Data supplied:

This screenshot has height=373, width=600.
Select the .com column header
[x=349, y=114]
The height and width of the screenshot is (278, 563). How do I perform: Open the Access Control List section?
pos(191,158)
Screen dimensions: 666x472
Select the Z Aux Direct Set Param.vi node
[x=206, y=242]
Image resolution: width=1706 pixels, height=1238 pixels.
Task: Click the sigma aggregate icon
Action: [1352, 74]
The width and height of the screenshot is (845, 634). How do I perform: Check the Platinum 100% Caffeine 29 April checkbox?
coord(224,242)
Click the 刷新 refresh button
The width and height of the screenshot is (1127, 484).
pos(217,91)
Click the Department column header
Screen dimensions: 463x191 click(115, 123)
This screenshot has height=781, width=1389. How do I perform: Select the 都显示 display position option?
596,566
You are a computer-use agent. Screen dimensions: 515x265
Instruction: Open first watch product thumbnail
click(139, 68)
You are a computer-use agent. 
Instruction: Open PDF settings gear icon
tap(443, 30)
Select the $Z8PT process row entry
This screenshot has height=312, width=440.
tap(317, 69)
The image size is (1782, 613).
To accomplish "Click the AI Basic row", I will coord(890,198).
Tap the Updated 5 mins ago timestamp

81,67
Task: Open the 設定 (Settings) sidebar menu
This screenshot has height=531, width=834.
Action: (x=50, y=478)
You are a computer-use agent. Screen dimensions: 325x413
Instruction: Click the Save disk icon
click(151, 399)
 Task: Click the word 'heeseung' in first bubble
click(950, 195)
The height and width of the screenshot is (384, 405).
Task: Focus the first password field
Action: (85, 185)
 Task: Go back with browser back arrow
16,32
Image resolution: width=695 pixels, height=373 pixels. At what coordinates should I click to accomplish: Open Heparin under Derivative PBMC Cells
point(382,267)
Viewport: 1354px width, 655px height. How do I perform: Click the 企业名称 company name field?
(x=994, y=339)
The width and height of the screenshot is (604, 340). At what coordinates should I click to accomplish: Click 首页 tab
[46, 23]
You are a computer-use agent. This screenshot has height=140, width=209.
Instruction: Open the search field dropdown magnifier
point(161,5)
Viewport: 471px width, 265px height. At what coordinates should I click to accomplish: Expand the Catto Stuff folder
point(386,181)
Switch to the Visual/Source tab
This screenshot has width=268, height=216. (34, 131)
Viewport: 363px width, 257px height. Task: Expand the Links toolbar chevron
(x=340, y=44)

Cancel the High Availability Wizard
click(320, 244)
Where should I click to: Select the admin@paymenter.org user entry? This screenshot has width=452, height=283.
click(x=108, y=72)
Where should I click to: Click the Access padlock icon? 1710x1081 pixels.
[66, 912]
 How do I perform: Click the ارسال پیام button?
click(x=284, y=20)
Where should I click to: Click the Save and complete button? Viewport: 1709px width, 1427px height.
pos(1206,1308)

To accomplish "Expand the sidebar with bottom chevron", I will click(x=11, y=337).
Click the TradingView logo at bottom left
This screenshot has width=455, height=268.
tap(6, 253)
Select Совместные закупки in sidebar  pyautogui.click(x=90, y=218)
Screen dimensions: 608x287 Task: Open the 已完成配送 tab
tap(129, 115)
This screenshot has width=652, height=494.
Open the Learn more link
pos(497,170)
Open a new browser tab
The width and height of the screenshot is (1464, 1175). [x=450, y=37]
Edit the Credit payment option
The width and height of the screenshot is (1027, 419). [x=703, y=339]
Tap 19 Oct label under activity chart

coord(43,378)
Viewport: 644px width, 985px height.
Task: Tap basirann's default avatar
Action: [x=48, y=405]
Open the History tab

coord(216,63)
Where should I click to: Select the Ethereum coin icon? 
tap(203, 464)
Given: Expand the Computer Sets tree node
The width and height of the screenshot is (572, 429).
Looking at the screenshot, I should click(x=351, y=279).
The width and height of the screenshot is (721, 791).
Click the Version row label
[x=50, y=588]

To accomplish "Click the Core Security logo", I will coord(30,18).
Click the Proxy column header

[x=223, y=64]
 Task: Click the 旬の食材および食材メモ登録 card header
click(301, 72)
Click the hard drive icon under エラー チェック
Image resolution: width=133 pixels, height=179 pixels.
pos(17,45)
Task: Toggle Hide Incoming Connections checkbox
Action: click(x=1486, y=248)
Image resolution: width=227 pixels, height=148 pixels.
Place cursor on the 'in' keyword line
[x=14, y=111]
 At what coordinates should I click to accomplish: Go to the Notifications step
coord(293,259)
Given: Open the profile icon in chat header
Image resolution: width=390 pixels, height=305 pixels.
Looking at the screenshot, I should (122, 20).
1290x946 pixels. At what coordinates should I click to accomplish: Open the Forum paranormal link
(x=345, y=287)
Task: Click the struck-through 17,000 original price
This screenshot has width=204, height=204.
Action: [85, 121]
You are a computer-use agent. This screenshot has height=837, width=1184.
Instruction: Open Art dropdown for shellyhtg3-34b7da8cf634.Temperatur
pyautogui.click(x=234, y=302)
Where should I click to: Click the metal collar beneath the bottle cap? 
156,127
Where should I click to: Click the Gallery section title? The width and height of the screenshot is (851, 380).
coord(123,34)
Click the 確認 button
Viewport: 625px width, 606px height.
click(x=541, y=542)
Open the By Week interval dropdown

Your goal:
From the material above, set down exactly the lines starting at the one with "Open a new browser tab" and ending at the one with "Click the hard drive icon under エラー チェック", end lines included.

Answer to this problem:
Open a new browser tab
The width and height of the screenshot is (1464, 1175). [x=450, y=37]
Edit the Credit payment option
The width and height of the screenshot is (1027, 419). [x=703, y=339]
Tap 19 Oct label under activity chart

coord(43,378)
Viewport: 644px width, 985px height.
Task: Tap basirann's default avatar
Action: [x=48, y=405]
Open the History tab

coord(216,63)
Where should I click to: Select the Ethereum coin icon? 
tap(203, 464)
Given: Expand the Computer Sets tree node
The width and height of the screenshot is (572, 429).
Looking at the screenshot, I should click(x=351, y=279).
The width and height of the screenshot is (721, 791).
Click the Version row label
[x=50, y=588]

To accomplish "Click the Core Security logo", I will coord(30,18).
Click the Proxy column header

[x=223, y=64]
 Task: Click the 旬の食材および食材メモ登録 card header
click(301, 72)
Click the hard drive icon under エラー チェック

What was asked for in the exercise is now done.